**Problem requirements:**
Only the records, repeated exactly, should make up the response.

**Listed entries:**
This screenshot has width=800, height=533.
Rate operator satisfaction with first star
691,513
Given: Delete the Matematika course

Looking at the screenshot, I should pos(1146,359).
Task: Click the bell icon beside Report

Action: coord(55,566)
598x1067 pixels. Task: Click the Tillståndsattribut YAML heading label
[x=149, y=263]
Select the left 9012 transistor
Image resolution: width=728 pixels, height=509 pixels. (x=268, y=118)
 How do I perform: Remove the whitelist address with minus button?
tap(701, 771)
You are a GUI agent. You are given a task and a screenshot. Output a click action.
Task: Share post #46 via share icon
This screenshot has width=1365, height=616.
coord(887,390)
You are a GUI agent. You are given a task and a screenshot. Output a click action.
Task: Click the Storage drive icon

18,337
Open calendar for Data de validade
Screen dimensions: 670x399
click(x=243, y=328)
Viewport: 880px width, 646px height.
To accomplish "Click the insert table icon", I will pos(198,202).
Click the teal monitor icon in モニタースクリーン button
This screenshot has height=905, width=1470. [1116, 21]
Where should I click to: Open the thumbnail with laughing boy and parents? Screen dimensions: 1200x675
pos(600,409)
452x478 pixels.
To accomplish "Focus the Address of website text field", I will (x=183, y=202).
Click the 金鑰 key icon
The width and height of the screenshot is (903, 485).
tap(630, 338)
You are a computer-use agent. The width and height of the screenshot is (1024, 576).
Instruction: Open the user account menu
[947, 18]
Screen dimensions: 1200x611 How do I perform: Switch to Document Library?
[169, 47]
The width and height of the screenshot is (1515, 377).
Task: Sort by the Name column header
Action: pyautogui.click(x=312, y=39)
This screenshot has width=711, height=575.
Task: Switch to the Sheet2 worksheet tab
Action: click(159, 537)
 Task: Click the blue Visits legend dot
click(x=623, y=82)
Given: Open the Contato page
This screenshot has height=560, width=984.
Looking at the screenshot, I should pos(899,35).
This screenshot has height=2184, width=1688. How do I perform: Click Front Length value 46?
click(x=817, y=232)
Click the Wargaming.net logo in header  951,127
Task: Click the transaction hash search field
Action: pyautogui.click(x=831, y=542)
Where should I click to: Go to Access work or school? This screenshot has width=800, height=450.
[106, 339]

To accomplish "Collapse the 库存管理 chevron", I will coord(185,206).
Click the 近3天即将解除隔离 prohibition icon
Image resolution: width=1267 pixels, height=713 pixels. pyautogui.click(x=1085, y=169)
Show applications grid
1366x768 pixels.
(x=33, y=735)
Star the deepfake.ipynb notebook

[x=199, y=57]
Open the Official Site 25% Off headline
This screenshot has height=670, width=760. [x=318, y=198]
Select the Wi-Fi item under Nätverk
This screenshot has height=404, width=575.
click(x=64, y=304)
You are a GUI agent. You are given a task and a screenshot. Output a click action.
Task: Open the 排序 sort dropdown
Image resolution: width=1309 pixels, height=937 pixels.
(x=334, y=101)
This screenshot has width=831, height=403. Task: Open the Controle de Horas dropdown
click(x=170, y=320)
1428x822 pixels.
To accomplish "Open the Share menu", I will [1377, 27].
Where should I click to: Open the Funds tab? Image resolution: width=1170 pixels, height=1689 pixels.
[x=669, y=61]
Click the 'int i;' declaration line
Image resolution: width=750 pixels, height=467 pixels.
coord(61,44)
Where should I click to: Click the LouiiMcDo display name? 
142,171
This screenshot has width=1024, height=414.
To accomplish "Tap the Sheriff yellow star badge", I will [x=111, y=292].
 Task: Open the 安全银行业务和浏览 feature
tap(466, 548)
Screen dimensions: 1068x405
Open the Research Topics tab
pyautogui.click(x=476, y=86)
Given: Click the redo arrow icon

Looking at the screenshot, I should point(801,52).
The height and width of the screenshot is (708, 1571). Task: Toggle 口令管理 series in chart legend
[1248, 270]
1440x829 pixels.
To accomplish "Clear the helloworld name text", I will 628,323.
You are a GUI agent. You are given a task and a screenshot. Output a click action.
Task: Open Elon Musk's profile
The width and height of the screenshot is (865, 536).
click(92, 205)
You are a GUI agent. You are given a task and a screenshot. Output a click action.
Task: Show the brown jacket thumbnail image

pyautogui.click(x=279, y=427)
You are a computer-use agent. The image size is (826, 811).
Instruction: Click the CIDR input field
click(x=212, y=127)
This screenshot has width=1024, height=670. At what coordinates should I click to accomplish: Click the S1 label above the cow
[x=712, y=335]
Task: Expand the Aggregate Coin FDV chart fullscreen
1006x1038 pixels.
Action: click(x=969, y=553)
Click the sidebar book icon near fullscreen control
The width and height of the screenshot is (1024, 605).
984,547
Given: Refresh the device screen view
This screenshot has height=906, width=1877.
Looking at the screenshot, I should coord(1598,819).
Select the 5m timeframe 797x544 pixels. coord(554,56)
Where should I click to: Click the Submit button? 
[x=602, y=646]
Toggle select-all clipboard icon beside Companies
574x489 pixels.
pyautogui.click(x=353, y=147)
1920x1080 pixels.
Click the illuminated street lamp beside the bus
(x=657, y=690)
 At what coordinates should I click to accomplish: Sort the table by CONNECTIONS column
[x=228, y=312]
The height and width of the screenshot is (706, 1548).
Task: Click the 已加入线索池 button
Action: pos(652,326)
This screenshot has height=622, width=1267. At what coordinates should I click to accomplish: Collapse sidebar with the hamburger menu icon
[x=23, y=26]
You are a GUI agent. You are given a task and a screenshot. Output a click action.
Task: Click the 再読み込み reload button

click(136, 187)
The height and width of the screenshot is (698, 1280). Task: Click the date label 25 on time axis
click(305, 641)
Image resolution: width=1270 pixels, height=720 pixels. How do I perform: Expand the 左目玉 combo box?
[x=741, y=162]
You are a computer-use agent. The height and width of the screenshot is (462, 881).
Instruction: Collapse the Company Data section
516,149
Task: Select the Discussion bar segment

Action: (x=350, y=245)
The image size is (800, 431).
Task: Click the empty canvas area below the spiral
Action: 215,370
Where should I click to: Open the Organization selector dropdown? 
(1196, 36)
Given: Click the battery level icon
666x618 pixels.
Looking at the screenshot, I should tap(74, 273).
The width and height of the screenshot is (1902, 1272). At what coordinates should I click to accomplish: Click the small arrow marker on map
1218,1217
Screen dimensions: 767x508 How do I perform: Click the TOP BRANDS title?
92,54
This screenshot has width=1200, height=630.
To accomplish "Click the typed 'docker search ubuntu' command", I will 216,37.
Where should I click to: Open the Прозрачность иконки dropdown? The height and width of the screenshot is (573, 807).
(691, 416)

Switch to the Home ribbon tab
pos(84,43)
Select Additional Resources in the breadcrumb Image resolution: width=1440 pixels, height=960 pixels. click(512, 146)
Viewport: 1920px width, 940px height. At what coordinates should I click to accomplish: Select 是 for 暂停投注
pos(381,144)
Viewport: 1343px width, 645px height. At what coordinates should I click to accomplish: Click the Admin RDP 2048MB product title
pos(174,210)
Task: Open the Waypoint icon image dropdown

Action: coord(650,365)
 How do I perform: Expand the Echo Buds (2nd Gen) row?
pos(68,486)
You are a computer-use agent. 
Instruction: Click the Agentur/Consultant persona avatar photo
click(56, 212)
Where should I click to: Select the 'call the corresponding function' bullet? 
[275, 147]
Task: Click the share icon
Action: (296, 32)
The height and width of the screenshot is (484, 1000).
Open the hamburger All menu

**Response:**
This screenshot has width=800, height=533.
Rate operator satisfaction with first star
691,513
Given: Delete the Matematika course

Looking at the screenshot, I should pos(1146,359).
Task: Click the bell icon beside Report

Action: coord(55,566)
598x1067 pixels. Task: Click the Tillståndsattribut YAML heading label
[x=149, y=263]
Select the left 9012 transistor
Image resolution: width=728 pixels, height=509 pixels. (x=268, y=118)
 How do I perform: Remove the whitelist address with minus button?
tap(701, 771)
You are a GUI agent. You are given a task and a screenshot. Output a click action.
Task: Share post #46 via share icon
This screenshot has width=1365, height=616.
coord(887,390)
You are a GUI agent. You are given a task and a screenshot. Output a click action.
Task: Click the Storage drive icon

18,337
Open calendar for Data de validade
Screen dimensions: 670x399
click(x=243, y=328)
Viewport: 880px width, 646px height.
To accomplish "Click the insert table icon", I will pos(198,202).
Click the teal monitor icon in モニタースクリーン button
This screenshot has height=905, width=1470. [1116, 21]
Where should I click to: Open the thumbnail with laughing boy and parents? Screen dimensions: 1200x675
pos(600,409)
452x478 pixels.
To accomplish "Focus the Address of website text field", I will (x=183, y=202).
Click the 金鑰 key icon
The width and height of the screenshot is (903, 485).
tap(630, 338)
You are a computer-use agent. The width and height of the screenshot is (1024, 576).
Instruction: Open the user account menu
[947, 18]
Screen dimensions: 1200x611 How do I perform: Switch to Document Library?
[169, 47]
The width and height of the screenshot is (1515, 377).
Task: Sort by the Name column header
Action: pyautogui.click(x=312, y=39)
This screenshot has width=711, height=575.
Task: Switch to the Sheet2 worksheet tab
Action: click(159, 537)
 Task: Click the blue Visits legend dot
click(x=623, y=82)
Given: Open the Contato page
This screenshot has height=560, width=984.
Looking at the screenshot, I should pos(899,35).
This screenshot has height=2184, width=1688. How do I perform: Click Front Length value 46?
click(x=817, y=232)
Click the Wargaming.net logo in header  951,127
Task: Click the transaction hash search field
Action: pyautogui.click(x=831, y=542)
Where should I click to: Go to Access work or school? This screenshot has width=800, height=450.
[106, 339]

To accomplish "Collapse the 库存管理 chevron", I will coord(185,206).
Click the 近3天即将解除隔离 prohibition icon
Image resolution: width=1267 pixels, height=713 pixels. pyautogui.click(x=1085, y=169)
Show applications grid
1366x768 pixels.
(x=33, y=735)
Star the deepfake.ipynb notebook

[x=199, y=57]
Open the Official Site 25% Off headline
This screenshot has height=670, width=760. [x=318, y=198]
Select the Wi-Fi item under Nätverk
This screenshot has height=404, width=575.
click(x=64, y=304)
You are a GUI agent. You are given a task and a screenshot. Output a click action.
Task: Open the 排序 sort dropdown
Image resolution: width=1309 pixels, height=937 pixels.
(x=334, y=101)
This screenshot has width=831, height=403. Task: Open the Controle de Horas dropdown
click(x=170, y=320)
1428x822 pixels.
To accomplish "Open the Share menu", I will [1377, 27].
Where should I click to: Open the Funds tab? Image resolution: width=1170 pixels, height=1689 pixels.
[x=669, y=61]
Click the 'int i;' declaration line
Image resolution: width=750 pixels, height=467 pixels.
coord(61,44)
Where should I click to: Click the LouiiMcDo display name? 
142,171
This screenshot has width=1024, height=414.
To accomplish "Tap the Sheriff yellow star badge", I will [x=111, y=292].
 Task: Open the 安全银行业务和浏览 feature
tap(466, 548)
Screen dimensions: 1068x405
Open the Research Topics tab
pyautogui.click(x=476, y=86)
Given: Click the redo arrow icon

Looking at the screenshot, I should point(801,52).
The height and width of the screenshot is (708, 1571). Task: Toggle 口令管理 series in chart legend
[1248, 270]
1440x829 pixels.
To accomplish "Clear the helloworld name text", I will 628,323.
You are a GUI agent. You are given a task and a screenshot. Output a click action.
Task: Open Elon Musk's profile
The width and height of the screenshot is (865, 536).
click(92, 205)
You are a GUI agent. You are given a task and a screenshot. Output a click action.
Task: Show the brown jacket thumbnail image

pyautogui.click(x=279, y=427)
You are a computer-use agent. The image size is (826, 811).
Instruction: Click the CIDR input field
click(x=212, y=127)
This screenshot has width=1024, height=670. At what coordinates should I click to accomplish: Click the S1 label above the cow
[x=712, y=335]
Task: Expand the Aggregate Coin FDV chart fullscreen
1006x1038 pixels.
Action: click(x=969, y=553)
Click the sidebar book icon near fullscreen control
The width and height of the screenshot is (1024, 605).
984,547
Given: Refresh the device screen view
This screenshot has height=906, width=1877.
Looking at the screenshot, I should coord(1598,819).
Select the 5m timeframe 797x544 pixels. coord(554,56)
Where should I click to: Click the Submit button? 
[x=602, y=646]
Toggle select-all clipboard icon beside Companies
574x489 pixels.
pyautogui.click(x=353, y=147)
1920x1080 pixels.
Click the illuminated street lamp beside the bus
(x=657, y=690)
 At what coordinates should I click to accomplish: Sort the table by CONNECTIONS column
[x=228, y=312]
The height and width of the screenshot is (706, 1548).
Task: Click the 已加入线索池 button
Action: pos(652,326)
This screenshot has height=622, width=1267. At what coordinates should I click to accomplish: Collapse sidebar with the hamburger menu icon
[x=23, y=26]
You are a GUI agent. You are given a task and a screenshot. Output a click action.
Task: Click the 再読み込み reload button

click(136, 187)
The height and width of the screenshot is (698, 1280). Task: Click the date label 25 on time axis
click(305, 641)
Image resolution: width=1270 pixels, height=720 pixels. How do I perform: Expand the 左目玉 combo box?
[x=741, y=162]
You are a computer-use agent. The height and width of the screenshot is (462, 881).
Instruction: Collapse the Company Data section
516,149
Task: Select the Discussion bar segment

Action: (x=350, y=245)
The image size is (800, 431).
Task: Click the empty canvas area below the spiral
Action: 215,370
Where should I click to: Open the Organization selector dropdown? 
(1196, 36)
Given: Click the battery level icon
666x618 pixels.
Looking at the screenshot, I should tap(74, 273).
The width and height of the screenshot is (1902, 1272). At what coordinates should I click to accomplish: Click the small arrow marker on map
1218,1217
Screen dimensions: 767x508 How do I perform: Click the TOP BRANDS title?
92,54
This screenshot has width=1200, height=630.
To accomplish "Click the typed 'docker search ubuntu' command", I will 216,37.
Where should I click to: Open the Прозрачность иконки dropdown? The height and width of the screenshot is (573, 807).
(691, 416)

Switch to the Home ribbon tab
pos(84,43)
Select Additional Resources in the breadcrumb Image resolution: width=1440 pixels, height=960 pixels. click(512, 146)
Viewport: 1920px width, 940px height. At what coordinates should I click to accomplish: Select 是 for 暂停投注
pos(381,144)
Viewport: 1343px width, 645px height. At what coordinates should I click to accomplish: Click the Admin RDP 2048MB product title
pos(174,210)
Task: Open the Waypoint icon image dropdown

Action: coord(650,365)
 How do I perform: Expand the Echo Buds (2nd Gen) row?
pos(68,486)
You are a computer-use agent. 
Instruction: Click the Agentur/Consultant persona avatar photo
click(56, 212)
Where should I click to: Select the 'call the corresponding function' bullet? 
[275, 147]
Task: Click the share icon
Action: (296, 32)
The height and width of the screenshot is (484, 1000).
Open the hamburger All menu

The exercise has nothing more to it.